**DOCUMENT SECTION**

========

March 16, 2017

Huntington UTEC Employees Feel Forgotten

Original story from   WBOI-FM

Article origination WBOI-FM
The UTEC factory in Huntington. - Courtesy/Jenni Lobdell

The UTEC factory in Huntington.

Courtesy/Jenni Lobdell

Layoffs have now started at the United Technologies Electronic Control factory in Huntington, Indiana. Although its parent company United Technologies announced more than a year ago that UTEC and its sister company Carrier would move to Mexico, the first round of layoffs just started last Friday, according to a company spokesperson.

Family Business

Jenni Lobdell had been working at United Technologies Electronic Control for about five years when she got pregnant with her son Mason. Now, 18 years later, Mason also works at UTEC.

When her son was hired, Lobdell says many of her coworkers remembered when he was born.

“For the first two months, that’s all everybody said was, ‘Oh my gosh, you’re Jenni’s son.’ They remembered me pregnant with him, and now he’s working there,” Lodbell said.

========

**EXERCISE TASK 1**
Answer these questions using the news article about the Huntington UTEC factory:
(a) In which city and state is the United Technologies Electronic Control factory located?
(b) Which sister company was also announced to move to Mexico along with UTEC?
(c) About how many years had Jenni Lobdell worked at UTEC when she became pregnant with her son?

**Recorded data**

========

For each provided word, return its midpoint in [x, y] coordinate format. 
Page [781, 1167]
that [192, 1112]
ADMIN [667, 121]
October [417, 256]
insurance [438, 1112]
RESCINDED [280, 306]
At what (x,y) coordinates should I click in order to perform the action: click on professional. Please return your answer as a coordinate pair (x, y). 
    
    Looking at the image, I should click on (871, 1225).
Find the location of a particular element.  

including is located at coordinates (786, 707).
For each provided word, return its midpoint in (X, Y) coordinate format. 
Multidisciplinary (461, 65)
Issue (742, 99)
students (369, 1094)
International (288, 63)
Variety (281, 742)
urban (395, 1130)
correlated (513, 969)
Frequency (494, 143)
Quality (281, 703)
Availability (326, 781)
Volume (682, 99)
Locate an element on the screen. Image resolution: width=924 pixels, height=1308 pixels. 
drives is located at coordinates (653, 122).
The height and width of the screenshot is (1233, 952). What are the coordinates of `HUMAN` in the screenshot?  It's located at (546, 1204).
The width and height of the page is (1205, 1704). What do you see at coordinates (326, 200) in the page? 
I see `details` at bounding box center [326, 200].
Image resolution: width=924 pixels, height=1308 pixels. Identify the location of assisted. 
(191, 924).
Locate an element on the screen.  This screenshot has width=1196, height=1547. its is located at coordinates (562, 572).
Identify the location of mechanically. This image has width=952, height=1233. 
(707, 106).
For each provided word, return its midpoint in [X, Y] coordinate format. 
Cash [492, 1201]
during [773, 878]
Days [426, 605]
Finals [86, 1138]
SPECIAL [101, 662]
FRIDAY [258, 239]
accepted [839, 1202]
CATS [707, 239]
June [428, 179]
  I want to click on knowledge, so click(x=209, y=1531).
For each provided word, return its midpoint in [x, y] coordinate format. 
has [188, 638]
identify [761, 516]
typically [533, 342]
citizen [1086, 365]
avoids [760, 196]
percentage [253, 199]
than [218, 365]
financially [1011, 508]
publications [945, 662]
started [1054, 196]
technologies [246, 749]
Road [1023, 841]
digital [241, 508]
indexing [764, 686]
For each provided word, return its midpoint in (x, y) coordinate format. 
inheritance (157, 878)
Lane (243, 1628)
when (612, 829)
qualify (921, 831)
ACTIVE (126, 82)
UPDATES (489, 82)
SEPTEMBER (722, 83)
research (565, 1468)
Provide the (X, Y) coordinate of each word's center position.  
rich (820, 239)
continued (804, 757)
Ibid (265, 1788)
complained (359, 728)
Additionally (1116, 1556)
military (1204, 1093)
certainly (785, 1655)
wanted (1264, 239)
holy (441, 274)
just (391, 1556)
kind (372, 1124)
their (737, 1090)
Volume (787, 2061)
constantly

========

**EXERCISE TASK 2**
From the entries in the recorded data, print the part that opens with the line containing "Variety (281, 742)" and closes with the line containing "drives is located at coordinates (653, 122).". Include both of those lines and reproduce every line without changes.

**RESPONSE 1**
(a) Huntington, Indiana.
(b) Carrier.
(c) About five years.

**RESPONSE 2**
Variety (281, 742)
urban (395, 1130)
correlated (513, 969)
Frequency (494, 143)
Quality (281, 703)
Availability (326, 781)
Volume (682, 99)
Locate an element on the screen. Image resolution: width=924 pixels, height=1308 pixels. 
drives is located at coordinates (653, 122).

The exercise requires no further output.